-- Extracted data follows --
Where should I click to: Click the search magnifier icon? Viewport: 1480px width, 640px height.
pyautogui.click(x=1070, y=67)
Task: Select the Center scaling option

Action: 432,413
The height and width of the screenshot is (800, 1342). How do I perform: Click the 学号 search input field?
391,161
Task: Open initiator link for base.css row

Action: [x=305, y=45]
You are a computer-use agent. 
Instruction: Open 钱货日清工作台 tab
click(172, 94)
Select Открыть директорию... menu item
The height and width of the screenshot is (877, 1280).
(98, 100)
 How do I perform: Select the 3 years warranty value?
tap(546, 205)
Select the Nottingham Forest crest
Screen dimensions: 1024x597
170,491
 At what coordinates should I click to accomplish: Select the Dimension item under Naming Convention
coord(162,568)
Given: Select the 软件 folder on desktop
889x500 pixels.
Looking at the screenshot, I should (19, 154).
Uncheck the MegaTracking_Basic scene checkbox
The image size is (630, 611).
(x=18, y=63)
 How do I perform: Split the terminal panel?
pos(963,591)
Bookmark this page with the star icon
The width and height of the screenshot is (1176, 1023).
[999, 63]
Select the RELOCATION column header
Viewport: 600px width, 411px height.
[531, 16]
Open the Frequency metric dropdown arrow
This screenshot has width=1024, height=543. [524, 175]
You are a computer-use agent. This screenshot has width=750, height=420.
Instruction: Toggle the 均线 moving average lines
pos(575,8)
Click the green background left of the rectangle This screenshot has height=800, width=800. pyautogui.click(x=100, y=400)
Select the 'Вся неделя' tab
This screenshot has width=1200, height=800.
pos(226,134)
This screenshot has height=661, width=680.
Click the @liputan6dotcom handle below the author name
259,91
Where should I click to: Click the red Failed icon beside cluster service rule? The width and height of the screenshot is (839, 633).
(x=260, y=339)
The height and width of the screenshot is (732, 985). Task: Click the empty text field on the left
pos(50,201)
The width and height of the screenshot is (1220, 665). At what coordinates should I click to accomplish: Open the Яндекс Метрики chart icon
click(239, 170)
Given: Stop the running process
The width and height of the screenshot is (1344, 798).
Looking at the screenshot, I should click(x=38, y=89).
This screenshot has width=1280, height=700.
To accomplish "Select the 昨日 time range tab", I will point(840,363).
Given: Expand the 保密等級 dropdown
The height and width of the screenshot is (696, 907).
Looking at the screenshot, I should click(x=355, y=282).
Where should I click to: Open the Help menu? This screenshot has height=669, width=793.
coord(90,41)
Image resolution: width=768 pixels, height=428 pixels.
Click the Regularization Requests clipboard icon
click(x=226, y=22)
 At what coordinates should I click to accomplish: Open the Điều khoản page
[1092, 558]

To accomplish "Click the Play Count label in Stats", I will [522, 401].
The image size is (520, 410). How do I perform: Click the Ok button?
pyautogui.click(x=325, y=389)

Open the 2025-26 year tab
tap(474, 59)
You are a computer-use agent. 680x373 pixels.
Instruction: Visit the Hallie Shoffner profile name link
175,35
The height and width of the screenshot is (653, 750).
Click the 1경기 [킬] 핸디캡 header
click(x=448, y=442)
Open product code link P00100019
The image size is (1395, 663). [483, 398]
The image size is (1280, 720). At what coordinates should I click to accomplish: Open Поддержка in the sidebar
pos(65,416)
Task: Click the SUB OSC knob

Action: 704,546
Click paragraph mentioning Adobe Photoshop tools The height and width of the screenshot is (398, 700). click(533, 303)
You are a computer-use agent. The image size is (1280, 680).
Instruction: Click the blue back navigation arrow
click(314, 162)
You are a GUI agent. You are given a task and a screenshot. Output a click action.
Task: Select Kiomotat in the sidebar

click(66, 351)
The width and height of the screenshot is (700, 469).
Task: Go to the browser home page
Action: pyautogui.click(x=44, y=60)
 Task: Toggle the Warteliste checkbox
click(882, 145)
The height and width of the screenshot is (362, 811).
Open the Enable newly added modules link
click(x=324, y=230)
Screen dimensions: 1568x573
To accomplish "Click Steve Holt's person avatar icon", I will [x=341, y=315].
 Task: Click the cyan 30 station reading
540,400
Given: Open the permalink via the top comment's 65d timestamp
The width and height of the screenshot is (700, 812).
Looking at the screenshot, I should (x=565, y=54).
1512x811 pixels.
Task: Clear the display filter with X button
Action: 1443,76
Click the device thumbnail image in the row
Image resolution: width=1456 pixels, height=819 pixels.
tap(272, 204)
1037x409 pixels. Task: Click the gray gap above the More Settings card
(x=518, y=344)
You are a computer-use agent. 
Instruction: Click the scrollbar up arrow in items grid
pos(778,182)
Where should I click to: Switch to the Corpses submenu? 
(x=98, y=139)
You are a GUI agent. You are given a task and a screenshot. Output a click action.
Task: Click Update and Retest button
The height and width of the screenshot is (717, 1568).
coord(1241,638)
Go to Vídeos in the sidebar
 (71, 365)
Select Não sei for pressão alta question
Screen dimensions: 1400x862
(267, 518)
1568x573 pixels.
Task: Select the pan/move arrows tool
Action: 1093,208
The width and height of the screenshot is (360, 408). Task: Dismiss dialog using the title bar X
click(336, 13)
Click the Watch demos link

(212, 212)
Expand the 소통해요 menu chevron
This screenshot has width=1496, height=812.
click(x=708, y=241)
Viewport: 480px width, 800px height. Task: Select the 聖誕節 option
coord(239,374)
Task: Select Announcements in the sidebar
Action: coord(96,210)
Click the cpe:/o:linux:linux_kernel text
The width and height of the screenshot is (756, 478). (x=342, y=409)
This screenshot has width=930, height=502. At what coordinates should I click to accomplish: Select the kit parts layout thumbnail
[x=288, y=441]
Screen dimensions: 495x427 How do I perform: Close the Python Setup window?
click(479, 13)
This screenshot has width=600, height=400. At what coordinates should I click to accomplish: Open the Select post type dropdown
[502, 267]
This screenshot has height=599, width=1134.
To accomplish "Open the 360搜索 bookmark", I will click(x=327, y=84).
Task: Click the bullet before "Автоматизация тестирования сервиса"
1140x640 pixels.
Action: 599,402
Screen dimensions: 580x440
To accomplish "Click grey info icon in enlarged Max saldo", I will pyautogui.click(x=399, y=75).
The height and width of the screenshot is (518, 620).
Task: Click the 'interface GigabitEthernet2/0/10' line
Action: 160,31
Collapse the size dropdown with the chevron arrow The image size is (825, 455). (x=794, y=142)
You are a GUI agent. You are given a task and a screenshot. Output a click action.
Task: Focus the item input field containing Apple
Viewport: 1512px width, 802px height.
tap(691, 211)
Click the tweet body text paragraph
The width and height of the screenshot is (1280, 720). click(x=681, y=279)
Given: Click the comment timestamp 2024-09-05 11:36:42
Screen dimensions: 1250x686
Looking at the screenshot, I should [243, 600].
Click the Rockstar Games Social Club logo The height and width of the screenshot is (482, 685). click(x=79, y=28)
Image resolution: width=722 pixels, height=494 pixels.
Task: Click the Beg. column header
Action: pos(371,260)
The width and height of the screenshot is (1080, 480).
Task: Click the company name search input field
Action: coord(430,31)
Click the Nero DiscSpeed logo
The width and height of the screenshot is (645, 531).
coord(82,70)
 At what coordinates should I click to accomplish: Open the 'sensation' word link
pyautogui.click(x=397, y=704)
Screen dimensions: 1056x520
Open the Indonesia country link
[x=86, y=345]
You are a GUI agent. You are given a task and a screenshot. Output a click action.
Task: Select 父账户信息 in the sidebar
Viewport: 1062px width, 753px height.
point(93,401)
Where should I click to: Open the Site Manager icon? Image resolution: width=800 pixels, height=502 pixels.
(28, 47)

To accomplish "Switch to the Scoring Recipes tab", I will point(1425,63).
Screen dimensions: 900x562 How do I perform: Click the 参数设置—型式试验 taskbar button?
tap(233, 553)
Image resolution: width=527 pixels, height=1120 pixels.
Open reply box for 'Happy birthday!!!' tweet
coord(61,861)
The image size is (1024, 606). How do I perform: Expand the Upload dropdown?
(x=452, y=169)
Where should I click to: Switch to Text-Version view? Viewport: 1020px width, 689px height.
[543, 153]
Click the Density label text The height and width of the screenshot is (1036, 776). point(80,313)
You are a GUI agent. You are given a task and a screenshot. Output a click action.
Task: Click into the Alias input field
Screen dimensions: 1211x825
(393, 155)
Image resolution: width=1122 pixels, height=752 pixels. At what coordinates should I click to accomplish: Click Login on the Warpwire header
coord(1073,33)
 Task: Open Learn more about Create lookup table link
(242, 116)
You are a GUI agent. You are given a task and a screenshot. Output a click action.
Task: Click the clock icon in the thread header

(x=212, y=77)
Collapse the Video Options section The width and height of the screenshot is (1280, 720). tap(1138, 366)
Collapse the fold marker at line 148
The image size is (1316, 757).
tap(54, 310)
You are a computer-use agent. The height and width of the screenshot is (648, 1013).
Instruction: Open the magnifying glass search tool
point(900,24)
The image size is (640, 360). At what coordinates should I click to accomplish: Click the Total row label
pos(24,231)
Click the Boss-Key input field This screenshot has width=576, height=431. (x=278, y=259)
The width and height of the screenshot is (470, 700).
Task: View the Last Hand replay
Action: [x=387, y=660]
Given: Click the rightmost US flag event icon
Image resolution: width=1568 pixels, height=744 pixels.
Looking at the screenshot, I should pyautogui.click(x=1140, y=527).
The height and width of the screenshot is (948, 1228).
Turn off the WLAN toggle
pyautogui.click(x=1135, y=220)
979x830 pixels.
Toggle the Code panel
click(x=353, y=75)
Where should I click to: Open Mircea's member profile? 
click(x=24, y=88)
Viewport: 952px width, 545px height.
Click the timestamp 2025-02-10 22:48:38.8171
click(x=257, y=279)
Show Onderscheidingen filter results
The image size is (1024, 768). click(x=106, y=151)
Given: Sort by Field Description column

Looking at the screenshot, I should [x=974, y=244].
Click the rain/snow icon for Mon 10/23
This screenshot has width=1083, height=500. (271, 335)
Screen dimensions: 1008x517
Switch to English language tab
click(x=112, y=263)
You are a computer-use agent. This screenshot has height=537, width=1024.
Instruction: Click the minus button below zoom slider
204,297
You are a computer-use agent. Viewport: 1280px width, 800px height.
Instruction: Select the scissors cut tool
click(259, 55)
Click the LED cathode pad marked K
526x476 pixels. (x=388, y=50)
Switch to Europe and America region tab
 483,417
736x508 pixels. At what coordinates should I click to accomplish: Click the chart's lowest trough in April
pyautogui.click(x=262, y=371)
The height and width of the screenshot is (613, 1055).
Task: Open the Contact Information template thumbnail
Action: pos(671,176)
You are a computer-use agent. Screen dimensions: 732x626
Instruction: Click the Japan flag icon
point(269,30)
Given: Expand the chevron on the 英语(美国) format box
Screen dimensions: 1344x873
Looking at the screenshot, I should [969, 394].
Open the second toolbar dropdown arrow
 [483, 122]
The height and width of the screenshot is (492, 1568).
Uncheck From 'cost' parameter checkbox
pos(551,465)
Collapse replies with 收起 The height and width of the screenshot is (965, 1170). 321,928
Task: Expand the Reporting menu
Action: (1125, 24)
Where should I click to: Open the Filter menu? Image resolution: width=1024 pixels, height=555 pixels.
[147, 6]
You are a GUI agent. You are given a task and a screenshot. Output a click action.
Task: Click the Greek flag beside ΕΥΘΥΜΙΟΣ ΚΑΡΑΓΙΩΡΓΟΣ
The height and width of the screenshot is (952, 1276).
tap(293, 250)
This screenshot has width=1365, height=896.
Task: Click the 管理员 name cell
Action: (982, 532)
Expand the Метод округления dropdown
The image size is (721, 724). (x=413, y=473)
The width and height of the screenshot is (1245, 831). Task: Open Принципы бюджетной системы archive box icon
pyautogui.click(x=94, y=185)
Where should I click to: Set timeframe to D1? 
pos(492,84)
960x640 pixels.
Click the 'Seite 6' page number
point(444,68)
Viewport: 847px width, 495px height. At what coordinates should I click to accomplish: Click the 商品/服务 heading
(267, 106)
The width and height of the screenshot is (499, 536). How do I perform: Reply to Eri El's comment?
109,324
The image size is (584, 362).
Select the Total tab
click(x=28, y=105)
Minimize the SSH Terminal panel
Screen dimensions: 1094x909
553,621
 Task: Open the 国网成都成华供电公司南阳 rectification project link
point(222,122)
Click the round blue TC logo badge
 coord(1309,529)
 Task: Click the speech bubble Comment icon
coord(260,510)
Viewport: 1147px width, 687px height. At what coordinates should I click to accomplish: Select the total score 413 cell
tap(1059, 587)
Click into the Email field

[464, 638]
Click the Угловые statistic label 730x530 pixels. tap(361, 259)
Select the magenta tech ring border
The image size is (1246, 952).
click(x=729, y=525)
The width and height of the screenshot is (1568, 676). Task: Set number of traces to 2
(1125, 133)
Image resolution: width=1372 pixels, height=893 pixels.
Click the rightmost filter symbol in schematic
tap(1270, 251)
-- Extracted data concluded --
• _What is required_: Every line that contains the string "chevron" should be copied from the entries.

• _Written response_:
Expand the 소통해요 menu chevron
Collapse the size dropdown with the chevron arrow The image size is (825, 455). (x=794, y=142)
Given: Expand the chevron on the 英语(美国) format box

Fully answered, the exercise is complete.